## [Exercise]
Whenever the string "price" turns up in a line below, that line should be copied.

Start of Material provided

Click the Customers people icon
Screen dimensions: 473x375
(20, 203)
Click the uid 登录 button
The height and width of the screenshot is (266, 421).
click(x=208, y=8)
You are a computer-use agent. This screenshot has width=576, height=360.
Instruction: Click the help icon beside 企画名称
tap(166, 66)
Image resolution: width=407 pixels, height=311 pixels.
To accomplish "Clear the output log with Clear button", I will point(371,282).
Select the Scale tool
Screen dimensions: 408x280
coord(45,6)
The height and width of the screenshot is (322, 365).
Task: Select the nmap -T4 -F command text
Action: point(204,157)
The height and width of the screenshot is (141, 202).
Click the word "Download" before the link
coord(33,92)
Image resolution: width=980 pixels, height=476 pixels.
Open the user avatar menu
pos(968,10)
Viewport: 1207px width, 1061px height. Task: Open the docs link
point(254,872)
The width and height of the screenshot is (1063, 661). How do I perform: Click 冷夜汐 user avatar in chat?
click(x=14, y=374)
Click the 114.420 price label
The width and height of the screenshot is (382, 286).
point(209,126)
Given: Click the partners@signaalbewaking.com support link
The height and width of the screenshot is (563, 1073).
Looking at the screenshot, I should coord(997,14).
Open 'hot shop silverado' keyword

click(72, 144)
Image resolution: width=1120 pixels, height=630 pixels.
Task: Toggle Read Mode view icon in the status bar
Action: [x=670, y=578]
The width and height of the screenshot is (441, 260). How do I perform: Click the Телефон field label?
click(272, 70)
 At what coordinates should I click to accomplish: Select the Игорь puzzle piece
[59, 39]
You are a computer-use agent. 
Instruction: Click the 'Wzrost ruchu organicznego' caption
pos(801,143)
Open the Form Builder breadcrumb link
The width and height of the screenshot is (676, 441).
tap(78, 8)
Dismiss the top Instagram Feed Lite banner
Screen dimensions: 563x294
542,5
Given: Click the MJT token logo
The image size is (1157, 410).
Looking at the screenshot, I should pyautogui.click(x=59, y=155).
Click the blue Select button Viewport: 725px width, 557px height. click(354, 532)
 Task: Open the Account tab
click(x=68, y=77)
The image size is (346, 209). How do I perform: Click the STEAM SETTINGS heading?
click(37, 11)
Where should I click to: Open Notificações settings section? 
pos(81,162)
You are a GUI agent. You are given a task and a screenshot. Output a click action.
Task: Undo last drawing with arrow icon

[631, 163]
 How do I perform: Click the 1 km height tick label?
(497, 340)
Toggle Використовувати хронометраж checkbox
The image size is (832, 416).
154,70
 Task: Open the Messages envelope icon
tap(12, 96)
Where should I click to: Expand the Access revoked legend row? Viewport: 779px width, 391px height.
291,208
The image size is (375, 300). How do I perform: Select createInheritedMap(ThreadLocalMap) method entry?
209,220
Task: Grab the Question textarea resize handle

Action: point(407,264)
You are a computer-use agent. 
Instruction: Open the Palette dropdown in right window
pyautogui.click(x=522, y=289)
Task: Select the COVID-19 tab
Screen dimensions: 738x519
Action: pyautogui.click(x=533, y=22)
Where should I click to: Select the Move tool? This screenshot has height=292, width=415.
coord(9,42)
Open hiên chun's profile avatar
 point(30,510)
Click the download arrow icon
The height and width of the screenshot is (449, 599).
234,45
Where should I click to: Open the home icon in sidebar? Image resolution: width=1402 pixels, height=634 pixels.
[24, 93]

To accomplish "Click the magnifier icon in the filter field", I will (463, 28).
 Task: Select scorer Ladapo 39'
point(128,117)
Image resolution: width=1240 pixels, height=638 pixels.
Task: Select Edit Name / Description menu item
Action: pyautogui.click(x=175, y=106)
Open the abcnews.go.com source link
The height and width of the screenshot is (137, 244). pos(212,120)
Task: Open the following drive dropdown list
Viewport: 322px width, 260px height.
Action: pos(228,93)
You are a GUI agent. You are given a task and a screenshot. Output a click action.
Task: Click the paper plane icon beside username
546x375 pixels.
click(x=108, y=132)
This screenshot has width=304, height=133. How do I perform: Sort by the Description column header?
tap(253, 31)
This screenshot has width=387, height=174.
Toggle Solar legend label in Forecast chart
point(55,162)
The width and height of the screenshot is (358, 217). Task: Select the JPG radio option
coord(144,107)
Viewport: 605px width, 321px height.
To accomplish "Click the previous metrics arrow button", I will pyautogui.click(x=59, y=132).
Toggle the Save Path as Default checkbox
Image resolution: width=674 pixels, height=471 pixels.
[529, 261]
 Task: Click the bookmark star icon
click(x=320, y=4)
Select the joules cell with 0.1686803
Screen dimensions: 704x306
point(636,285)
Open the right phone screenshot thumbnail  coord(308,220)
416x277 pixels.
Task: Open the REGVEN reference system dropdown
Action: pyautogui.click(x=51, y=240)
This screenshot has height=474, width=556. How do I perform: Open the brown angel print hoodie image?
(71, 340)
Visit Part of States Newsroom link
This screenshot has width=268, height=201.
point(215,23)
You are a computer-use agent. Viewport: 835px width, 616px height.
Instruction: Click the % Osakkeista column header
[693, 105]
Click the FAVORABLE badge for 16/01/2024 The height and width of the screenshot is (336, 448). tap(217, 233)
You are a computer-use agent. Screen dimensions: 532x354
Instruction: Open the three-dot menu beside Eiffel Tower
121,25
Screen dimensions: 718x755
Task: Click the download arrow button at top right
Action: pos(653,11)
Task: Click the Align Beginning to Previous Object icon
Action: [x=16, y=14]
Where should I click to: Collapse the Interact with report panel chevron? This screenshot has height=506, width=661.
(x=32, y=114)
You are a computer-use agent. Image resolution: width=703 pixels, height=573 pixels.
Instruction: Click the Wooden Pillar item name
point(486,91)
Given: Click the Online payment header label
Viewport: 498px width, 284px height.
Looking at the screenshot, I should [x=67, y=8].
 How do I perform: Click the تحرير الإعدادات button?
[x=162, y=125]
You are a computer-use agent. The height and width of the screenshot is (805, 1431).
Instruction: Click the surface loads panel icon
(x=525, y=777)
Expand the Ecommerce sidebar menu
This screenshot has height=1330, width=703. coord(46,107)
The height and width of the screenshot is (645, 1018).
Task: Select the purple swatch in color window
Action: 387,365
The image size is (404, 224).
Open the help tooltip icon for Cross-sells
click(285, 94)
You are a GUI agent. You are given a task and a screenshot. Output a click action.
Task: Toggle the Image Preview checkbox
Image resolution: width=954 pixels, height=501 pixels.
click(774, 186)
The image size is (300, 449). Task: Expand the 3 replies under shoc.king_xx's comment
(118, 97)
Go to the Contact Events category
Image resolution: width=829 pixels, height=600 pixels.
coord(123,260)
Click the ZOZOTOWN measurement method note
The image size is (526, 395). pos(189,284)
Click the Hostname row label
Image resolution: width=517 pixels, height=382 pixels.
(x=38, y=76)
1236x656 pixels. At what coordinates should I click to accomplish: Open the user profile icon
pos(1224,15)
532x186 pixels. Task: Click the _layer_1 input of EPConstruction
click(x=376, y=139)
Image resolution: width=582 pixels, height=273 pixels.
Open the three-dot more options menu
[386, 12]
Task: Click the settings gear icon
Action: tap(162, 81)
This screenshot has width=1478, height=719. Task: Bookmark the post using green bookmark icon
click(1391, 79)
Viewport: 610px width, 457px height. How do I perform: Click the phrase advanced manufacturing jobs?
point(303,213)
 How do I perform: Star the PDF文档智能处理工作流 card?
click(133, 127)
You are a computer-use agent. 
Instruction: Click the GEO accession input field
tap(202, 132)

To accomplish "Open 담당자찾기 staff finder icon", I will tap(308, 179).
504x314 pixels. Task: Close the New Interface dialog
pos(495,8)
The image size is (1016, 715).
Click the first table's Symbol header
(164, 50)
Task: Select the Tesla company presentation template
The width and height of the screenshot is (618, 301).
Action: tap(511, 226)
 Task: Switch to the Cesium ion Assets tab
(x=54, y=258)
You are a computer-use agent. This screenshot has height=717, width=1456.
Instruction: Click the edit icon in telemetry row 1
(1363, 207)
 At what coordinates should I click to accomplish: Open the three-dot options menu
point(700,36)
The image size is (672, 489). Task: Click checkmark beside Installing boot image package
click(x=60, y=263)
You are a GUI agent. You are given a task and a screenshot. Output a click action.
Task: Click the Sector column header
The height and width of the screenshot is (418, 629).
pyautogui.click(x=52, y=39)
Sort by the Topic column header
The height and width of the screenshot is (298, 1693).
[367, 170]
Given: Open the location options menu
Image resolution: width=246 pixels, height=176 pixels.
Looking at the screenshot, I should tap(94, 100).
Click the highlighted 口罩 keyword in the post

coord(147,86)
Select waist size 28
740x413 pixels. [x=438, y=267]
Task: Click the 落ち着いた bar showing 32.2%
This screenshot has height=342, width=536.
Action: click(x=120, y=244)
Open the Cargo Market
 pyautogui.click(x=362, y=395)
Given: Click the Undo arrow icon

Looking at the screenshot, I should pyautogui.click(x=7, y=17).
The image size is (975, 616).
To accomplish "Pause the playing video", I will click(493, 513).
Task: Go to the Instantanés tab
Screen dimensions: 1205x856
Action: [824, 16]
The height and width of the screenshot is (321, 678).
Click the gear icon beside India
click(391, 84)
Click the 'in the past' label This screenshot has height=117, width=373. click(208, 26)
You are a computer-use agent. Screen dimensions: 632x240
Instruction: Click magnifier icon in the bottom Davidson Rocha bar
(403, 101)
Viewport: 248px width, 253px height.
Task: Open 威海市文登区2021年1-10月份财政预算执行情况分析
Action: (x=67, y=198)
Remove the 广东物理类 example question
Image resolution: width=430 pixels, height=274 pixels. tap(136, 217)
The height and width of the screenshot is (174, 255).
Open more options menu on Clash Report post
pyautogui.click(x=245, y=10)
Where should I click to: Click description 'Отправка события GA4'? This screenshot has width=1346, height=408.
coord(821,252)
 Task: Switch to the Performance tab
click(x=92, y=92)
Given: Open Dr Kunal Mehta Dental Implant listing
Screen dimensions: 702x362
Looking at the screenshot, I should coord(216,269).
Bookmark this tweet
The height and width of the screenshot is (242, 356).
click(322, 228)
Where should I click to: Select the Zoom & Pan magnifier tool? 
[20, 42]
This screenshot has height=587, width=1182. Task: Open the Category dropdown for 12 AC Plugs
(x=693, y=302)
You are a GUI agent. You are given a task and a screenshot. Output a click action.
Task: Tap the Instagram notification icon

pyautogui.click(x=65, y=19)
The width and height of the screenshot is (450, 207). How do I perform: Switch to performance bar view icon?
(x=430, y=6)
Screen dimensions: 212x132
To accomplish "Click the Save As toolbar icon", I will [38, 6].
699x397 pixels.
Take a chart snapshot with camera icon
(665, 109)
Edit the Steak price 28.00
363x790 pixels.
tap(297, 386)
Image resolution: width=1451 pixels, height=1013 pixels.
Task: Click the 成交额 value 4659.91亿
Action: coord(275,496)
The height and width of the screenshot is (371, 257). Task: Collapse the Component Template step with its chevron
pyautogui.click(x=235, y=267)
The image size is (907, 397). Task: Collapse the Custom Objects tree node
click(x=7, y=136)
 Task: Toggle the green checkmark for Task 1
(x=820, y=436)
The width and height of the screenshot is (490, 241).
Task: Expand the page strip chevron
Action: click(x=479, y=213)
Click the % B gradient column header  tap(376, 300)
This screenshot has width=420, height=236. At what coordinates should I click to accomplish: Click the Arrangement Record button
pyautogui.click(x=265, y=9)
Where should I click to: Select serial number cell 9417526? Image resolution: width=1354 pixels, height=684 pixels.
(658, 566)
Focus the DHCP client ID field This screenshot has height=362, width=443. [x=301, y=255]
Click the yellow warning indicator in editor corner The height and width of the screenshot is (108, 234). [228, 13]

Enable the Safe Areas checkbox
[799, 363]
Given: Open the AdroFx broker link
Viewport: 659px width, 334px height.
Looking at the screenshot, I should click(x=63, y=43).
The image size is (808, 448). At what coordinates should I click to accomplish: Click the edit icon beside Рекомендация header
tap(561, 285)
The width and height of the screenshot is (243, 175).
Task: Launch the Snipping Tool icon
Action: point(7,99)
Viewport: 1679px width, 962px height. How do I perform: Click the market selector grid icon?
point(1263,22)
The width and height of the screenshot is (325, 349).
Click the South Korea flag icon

End of Material provided

## [Written answer]
Click the 114.420 price label
Edit the Steak price 28.00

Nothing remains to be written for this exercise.